Patience and Internet-Savviness Rewarded: A Conversation with Kaleb Mitchell

Kaleb Mitchell
Atwood Magazine speaks to up-and-coming Def Jam artist Kaleb Mitchell about his new single “Get It,” New Jersey, Billie Eilish, 8 Mile and more!
Stream: “Get It” – Kaleb Mitchell

 




When you score a shout-out on Instagram from Billie Eilish, 2019’s hottest newcomer, you know your profile is about to rise a notch. Having the New York Jets use your latest single, “Get It,” to motivate the crowd as they come sprinting out of the tunnel can’t hurt matters much, either.

Get It - Kaleb Mitchell

Get It – Kaleb Mitchell

This outcome is entirely well-deserved for New Jersey native Kaleb Mitchell, who has been looking to establish himself in the music industry for quite some time now.  It has largely been a gradual process, with Mitchell recording a number of mixtapes back home in the Garden State and distributing them online. He performed at a handful of small-scale gigs before finally scoring a spot at the SWSW Festival in Texas earlier this year.

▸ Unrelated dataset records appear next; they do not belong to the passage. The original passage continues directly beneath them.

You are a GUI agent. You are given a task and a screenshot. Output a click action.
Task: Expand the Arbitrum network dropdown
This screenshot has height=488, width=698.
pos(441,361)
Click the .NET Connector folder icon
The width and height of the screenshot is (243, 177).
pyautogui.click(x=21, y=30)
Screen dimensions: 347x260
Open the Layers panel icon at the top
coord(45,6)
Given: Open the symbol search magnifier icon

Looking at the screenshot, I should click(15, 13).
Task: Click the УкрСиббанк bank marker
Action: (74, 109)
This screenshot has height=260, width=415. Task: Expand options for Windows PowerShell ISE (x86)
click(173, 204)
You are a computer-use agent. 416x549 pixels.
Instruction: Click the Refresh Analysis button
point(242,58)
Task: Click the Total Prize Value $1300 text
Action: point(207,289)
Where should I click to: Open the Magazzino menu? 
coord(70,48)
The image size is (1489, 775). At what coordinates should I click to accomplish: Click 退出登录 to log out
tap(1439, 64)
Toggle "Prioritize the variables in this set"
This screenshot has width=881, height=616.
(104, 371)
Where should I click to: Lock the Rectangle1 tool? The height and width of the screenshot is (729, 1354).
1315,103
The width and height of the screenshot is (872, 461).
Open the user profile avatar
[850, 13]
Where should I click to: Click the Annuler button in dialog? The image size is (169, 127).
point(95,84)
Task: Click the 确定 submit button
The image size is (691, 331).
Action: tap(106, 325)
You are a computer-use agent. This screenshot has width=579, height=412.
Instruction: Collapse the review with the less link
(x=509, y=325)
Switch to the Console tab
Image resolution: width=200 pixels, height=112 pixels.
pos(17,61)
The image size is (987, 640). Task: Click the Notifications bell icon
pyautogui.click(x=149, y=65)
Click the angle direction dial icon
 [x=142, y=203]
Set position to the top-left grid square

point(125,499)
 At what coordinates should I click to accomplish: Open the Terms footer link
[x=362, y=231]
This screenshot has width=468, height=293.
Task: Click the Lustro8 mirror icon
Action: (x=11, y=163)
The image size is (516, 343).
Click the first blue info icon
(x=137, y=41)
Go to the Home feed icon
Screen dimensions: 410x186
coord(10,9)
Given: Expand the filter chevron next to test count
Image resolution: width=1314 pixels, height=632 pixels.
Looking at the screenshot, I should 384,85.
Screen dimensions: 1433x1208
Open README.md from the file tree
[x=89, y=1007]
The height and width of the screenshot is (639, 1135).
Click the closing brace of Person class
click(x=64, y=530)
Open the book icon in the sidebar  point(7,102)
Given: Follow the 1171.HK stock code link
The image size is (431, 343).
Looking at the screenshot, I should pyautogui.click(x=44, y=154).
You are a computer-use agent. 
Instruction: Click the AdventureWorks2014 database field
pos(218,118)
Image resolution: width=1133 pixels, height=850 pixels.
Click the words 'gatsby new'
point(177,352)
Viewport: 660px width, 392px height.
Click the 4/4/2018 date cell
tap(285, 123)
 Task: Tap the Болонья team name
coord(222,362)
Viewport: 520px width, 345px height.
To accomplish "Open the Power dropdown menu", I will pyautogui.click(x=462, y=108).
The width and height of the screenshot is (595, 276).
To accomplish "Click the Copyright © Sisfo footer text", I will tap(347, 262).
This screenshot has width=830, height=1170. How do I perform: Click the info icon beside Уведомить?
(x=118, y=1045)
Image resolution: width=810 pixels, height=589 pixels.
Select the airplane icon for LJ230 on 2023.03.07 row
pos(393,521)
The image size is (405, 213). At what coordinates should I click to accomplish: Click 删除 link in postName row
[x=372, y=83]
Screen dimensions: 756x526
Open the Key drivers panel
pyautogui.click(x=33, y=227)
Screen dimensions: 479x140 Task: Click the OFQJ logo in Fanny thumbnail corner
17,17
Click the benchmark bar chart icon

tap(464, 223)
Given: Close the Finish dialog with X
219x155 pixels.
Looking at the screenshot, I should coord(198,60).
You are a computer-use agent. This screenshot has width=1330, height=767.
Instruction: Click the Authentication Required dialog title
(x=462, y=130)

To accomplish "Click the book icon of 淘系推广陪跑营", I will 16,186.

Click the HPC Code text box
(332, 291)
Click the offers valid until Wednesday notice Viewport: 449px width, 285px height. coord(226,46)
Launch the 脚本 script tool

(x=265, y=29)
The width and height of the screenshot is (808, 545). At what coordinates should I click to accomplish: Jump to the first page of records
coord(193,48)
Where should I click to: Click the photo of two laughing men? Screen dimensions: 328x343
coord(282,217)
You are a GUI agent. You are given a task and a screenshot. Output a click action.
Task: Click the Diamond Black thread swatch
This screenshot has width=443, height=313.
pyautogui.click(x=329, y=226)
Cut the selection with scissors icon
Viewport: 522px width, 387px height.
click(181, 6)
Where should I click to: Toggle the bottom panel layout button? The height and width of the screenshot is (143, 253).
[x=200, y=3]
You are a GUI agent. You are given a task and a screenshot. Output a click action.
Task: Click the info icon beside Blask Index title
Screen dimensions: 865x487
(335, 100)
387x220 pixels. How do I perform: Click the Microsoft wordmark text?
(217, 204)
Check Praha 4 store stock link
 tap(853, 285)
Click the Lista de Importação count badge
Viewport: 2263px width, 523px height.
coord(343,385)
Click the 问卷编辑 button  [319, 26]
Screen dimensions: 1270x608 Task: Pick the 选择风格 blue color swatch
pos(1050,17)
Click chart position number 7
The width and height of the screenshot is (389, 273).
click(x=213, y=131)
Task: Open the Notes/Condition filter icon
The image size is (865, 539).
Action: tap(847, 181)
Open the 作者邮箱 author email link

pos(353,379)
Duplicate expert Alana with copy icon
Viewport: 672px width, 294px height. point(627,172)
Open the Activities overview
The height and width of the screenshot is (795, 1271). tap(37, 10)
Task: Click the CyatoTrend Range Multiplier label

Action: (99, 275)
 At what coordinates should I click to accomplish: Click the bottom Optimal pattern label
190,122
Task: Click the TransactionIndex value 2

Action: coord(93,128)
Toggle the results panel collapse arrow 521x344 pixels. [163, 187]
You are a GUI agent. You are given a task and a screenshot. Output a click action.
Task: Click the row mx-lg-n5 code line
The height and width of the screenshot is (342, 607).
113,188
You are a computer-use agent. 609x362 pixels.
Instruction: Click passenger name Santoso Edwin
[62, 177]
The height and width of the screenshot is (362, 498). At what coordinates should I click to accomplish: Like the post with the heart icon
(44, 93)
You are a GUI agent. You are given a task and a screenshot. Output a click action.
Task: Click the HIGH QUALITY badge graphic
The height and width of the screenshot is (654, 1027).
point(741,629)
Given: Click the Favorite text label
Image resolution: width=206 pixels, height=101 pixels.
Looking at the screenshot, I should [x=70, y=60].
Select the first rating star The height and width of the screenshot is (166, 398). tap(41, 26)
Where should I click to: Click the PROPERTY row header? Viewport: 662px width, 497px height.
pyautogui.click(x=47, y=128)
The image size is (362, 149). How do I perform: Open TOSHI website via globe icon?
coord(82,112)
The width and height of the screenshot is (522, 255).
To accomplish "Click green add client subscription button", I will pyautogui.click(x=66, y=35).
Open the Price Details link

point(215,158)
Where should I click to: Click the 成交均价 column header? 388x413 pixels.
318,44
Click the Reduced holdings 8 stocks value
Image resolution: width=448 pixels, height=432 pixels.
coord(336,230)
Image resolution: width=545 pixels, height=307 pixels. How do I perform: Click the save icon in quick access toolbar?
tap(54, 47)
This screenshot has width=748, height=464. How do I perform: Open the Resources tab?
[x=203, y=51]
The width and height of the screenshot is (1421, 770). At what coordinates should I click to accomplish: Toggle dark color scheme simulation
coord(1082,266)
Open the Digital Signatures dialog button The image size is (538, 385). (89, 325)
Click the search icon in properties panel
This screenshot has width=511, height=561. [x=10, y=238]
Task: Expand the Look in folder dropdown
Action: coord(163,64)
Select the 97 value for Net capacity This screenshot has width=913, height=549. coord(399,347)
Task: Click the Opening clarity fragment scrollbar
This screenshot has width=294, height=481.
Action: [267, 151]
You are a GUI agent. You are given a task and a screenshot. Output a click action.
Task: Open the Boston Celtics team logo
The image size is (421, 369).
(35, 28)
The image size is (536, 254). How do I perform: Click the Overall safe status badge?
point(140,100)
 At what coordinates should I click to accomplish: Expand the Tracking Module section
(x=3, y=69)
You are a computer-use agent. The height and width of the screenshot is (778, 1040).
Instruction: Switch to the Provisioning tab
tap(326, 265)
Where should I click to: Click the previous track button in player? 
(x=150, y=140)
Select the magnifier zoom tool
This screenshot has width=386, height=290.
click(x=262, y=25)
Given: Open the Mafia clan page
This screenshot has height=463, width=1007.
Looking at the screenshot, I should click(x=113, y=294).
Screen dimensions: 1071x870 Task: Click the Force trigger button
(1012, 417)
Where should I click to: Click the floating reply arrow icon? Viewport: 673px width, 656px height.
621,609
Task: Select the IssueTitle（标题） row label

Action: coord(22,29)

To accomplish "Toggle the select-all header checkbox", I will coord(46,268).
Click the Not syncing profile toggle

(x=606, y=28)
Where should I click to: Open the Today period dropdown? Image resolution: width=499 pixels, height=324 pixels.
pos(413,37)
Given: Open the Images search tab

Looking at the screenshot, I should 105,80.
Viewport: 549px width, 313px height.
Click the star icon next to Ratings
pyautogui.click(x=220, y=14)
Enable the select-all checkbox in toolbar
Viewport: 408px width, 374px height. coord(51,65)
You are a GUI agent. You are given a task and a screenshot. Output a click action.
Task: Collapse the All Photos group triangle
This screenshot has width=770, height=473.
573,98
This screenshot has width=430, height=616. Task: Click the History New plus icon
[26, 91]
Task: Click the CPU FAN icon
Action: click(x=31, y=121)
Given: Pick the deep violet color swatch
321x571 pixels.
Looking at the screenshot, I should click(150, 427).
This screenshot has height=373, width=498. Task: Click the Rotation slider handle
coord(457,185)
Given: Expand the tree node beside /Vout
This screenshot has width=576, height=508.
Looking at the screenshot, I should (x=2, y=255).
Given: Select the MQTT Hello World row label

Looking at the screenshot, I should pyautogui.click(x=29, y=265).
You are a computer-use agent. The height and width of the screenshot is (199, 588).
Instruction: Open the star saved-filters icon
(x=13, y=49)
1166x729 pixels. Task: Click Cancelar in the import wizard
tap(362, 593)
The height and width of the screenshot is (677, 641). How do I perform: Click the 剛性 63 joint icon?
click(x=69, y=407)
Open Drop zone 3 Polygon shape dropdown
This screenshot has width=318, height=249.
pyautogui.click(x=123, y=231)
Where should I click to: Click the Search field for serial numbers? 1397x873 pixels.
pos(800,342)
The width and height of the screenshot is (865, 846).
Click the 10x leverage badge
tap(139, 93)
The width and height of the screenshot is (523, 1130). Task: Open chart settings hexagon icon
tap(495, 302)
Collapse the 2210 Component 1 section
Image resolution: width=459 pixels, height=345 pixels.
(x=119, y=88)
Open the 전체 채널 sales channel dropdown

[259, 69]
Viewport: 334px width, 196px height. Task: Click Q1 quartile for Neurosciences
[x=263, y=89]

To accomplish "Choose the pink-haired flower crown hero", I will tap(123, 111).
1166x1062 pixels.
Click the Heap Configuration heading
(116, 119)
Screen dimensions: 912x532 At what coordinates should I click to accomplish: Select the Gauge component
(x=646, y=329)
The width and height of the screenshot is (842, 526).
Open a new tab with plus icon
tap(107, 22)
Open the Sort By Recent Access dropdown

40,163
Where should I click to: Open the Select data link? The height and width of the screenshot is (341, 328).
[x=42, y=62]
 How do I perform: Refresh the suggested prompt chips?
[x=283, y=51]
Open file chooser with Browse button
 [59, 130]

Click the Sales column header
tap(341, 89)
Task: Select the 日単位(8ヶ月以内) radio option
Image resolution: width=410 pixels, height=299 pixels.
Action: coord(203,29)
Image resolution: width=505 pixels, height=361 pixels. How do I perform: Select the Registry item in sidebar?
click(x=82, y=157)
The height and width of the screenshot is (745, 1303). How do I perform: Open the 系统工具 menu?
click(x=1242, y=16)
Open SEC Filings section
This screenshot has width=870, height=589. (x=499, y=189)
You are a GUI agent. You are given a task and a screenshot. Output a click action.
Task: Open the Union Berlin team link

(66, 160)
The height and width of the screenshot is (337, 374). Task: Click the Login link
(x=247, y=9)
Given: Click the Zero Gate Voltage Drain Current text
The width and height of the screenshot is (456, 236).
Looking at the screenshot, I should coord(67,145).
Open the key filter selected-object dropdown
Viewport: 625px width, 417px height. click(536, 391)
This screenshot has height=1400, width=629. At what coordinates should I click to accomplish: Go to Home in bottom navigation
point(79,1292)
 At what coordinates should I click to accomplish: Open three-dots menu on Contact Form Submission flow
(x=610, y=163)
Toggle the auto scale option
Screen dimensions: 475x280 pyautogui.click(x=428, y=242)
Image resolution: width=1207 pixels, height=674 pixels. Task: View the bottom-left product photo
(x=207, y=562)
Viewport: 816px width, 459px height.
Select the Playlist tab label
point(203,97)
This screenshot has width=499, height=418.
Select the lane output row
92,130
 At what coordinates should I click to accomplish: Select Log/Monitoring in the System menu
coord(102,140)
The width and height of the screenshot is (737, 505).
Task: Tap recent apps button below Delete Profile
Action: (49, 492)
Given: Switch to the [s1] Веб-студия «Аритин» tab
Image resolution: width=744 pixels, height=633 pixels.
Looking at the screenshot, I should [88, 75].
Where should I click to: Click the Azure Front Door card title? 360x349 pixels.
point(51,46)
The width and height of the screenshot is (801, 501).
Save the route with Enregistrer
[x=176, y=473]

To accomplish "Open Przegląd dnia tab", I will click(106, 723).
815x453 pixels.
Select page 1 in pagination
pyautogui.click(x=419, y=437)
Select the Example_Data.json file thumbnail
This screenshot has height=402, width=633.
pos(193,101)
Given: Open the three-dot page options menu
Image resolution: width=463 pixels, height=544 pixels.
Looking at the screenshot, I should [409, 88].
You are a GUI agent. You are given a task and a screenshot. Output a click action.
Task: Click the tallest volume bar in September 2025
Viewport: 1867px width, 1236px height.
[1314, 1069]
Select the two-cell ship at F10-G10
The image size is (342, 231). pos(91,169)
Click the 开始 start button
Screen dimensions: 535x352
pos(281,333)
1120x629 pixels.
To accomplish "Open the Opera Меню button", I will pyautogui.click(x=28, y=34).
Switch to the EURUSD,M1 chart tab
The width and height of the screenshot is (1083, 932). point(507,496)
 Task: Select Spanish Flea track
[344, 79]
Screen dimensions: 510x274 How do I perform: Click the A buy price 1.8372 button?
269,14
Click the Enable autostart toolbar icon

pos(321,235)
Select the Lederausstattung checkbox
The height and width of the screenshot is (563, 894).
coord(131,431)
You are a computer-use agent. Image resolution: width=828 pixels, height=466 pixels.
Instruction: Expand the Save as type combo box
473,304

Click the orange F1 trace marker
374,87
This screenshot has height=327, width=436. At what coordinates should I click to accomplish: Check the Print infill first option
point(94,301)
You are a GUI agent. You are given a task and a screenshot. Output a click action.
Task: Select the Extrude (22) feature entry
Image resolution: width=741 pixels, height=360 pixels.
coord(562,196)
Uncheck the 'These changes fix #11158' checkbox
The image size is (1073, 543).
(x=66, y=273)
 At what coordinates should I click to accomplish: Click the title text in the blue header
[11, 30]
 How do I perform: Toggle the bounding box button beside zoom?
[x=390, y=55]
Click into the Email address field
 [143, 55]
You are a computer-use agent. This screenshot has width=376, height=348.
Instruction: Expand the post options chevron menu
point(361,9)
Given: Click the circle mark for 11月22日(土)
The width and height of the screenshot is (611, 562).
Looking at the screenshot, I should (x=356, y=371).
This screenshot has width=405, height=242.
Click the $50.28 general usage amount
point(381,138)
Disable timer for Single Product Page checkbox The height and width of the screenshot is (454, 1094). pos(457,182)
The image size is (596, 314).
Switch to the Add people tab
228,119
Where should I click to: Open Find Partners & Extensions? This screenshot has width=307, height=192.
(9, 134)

With a record deal from Def Jam now in hand — not to mention his own independent label and publishing company, BENCHWRMRS — the future looks bright for young Mitchell. Given all of these recent career advances, the time was ripe for Atwood to strike up a conversation with the hip-hop/R&B performer.

I been in the lab all day
Whippin’, whippin’, with the flambe
Team on my back like Lebron, aye
We go guerrilla, no Harambe
Got the call grandma died
I ain’t really been the same since
Tryna to get like it right now
I ain’t nothing you should play with
If you ain’t with me, you just in the way
I ain’t comin’ in for second place
Rappers lookin’ like some dinner plates
Don’t believe me? Let me demonstrate
Only ascension, man I gotta climb
Putting the work in, you know I’ma grind
Someone tell them if the numbers lookin’ funny
Better believe that I ain’t gonna sign
They wasn’t with me when I was in the kitchen
Now these people want a piece of the pie
Count it all joy, man I take it in stride
Feet on the ground, but my head in the sky
I gotta go out and get it
I cannot waste no more time, yeah
I got the light all inside of me
Better believe I’ma shine, yeah
Kaleb Mitchell

Kaleb Mitchell



MEET KALEB MITCHELL

Atwood Magazine: I gotta go out and get it” is the hook to your new song “Get It,” and this is a pretty recurrent sentiment in hip-hop music. Are there any artists whose hunger and ambition motivated you as you crafted your own material?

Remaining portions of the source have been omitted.